It began not with applause, but with a wind that seemed to arrive from somewhere beyond the walls of the Sunbet Arena. Then came the hush of ocean swell, the distant call of whales, and the rhythmic thunder of hooves that felt less like imitation and more like memory being summoned into sound.
That was the moment the audience in Johannesburg realised this was not going to be a conventional product launch.
Canadian vocal performance artist Geneviève Côté has built an international reputation on dissolving the boundary between voice and environment. Hailing from Montreal, Quebec, she does not simply sing; she constructs entire ecosystems using breath, tone, and astonishing vocal control. Wolves emerge from her phrasing, rain gathers in her pauses, and wind seems to travel through the room as if guided by invisible currents.
Her arrival in South Africa marked both a personal milestone and a curious industry first. It was her debut performance in the country, and her first time appearing at a corporate automotive unveiling. For the audience, it was also the first time a launch event had been reshaped into something so immersive it felt closer to theatre than marketing.
The stage belonged to Jetour, which used the evening at the Sunbet Arena to introduce its latest plug-in hybrid models, the T1 and T2 i-DM. Yet what unfolded went far beyond specifications and silhouettes. Instead, the brand leaned fully into its “Travel+” philosophy, positioning mobility not as ownership, but as experience, emotion and exploration.
Côté’s performance became the emotional spine of the evening. Each sonic layer felt like a different landscape being driven through: storm fronts dissolving into quiet valleys, mechanical rhythm giving way to organic pulse, silence used as deliberately as sound. The effect was not simply entertainment, but immersion, as though the audience had stepped into a moving world shaped by sensation rather than asphalt.
Her path to this moment has been anything but conventional. Before global stages and viral acclaim, she developed her craft within Quebec’s performance scene, deliberately avoiding the traditional structure of recorded music careers. The world began to take notice when she appeared on major televised talent platforms, including Canada’s Got Talent, America’s Got Talent, and Britain’s Got Talent, consistently pushing her way into advanced stages of competition and earning multiple Golden Buzzers along the way. Her appearances on France’s La France a un incroyable talent further cemented her reputation as an artist whose work defies easy categorisation.
What makes her artistry distinctive is not mimicry, but transformation. She does not reproduce sound so much as inhabit it, bending vocal technique into narrative architecture. A storm is never just a storm; it becomes tension, release, and emotional contour. A whale call is not imitation but presence, as if the ocean itself briefly learned to speak through a human throat.
That sensibility aligned closely with Jetour’s evolving brand identity.

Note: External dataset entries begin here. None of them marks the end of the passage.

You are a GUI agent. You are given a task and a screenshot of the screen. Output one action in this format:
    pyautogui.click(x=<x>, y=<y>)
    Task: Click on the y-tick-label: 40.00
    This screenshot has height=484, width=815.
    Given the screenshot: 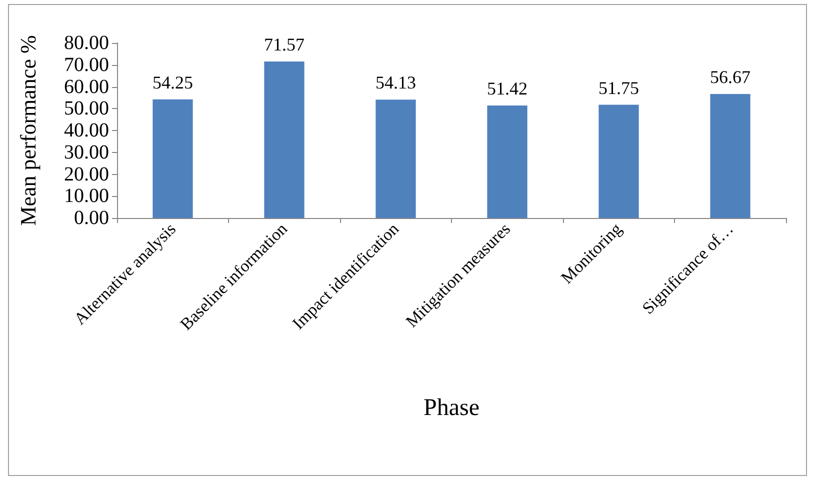 What is the action you would take?
    pyautogui.click(x=86, y=131)
    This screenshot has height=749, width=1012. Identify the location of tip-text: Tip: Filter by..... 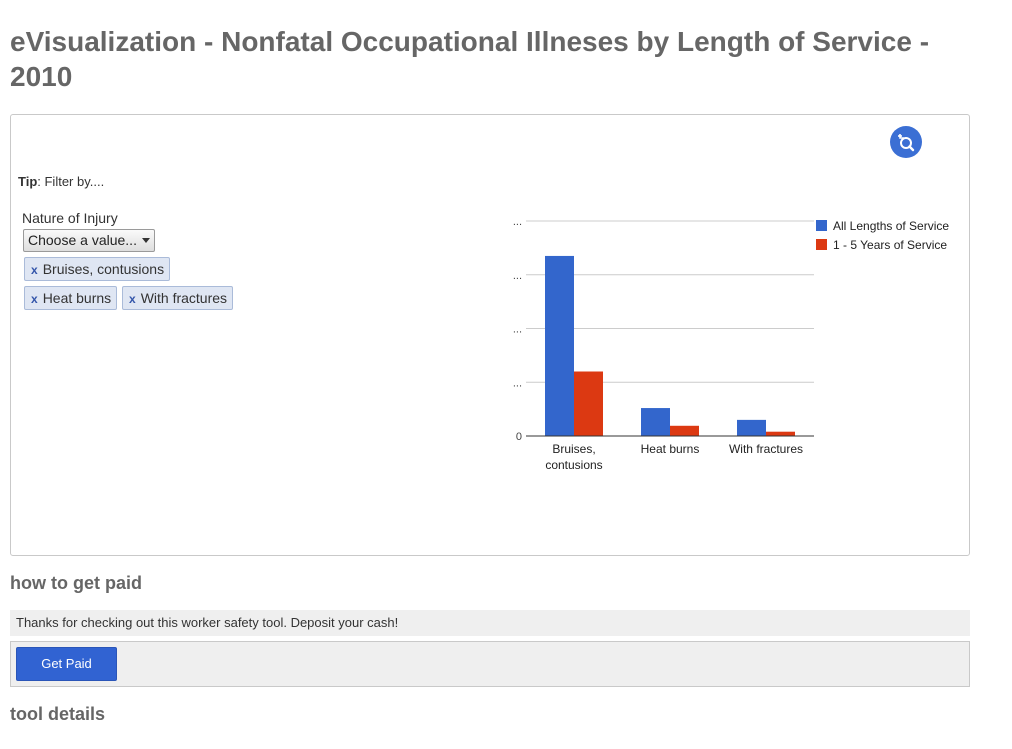
(61, 182).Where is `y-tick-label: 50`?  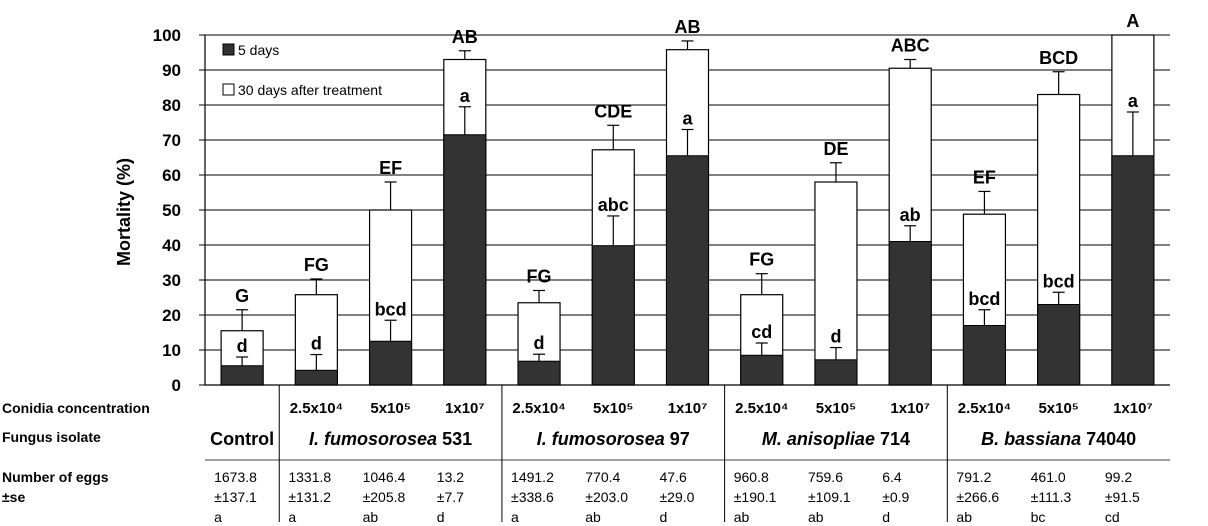
y-tick-label: 50 is located at coordinates (172, 210).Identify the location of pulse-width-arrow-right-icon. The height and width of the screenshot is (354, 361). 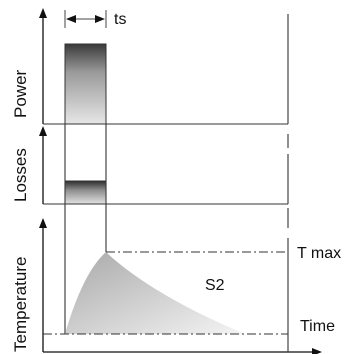
(100, 19). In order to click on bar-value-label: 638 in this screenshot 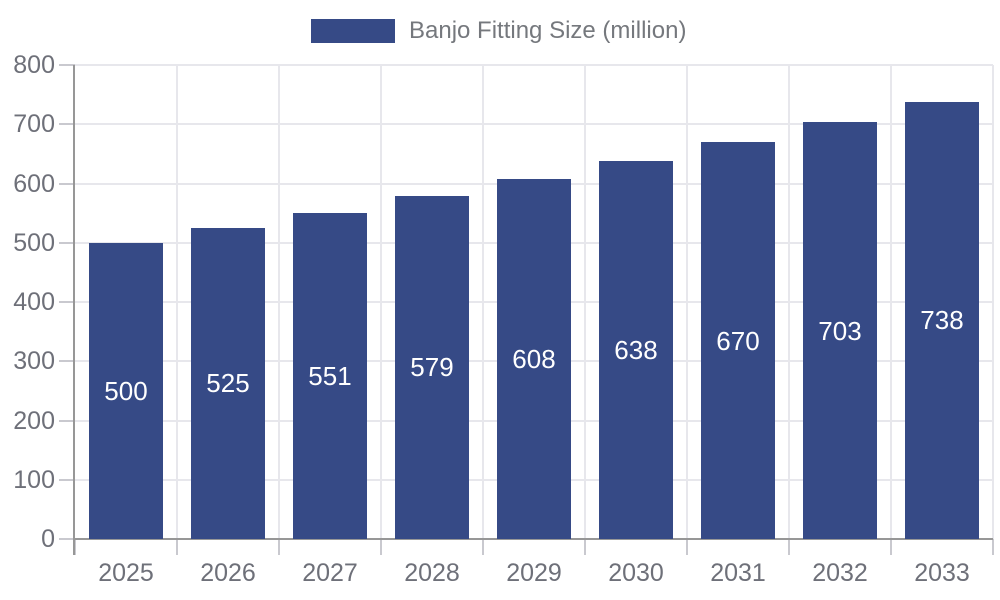, I will do `click(636, 350)`. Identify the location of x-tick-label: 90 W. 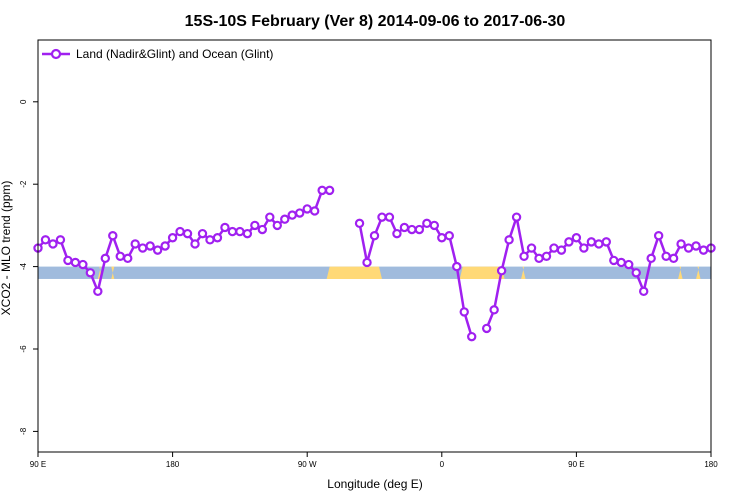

Over recent years, the company has increasingly framed itself as a lifestyle enabler rather than a conventional automaker, building experiences around travel, culture and shared emotional moments. The collaboration with Côté extended that philosophy into performance art, turning a vehicle launch into something closer to a multisensory journey.
The brand has previously explored music-led storytelling, including collaborations such as British-Norwegian DJ and producer Alan Walker’s “Forever Young” theme. But this latest activation pushed the concept further, blurring the line between product reveal and artistic installation.
By the time Côté’s final sound faded into stillness, the audience was not simply applauding a performance. They were responding to an atmosphere that had briefly rewritten what a launch event could feel like. In that suspended moment between silence and reaction, the boundary between machine and emotion felt unexpectedly porous.
What Jetour presented that evening was not just new vehicles, but a statement about experience itself. And what Geneviève Côté delivered was a reminder that sound, when shaped with intention, can become a form of travel all on its own.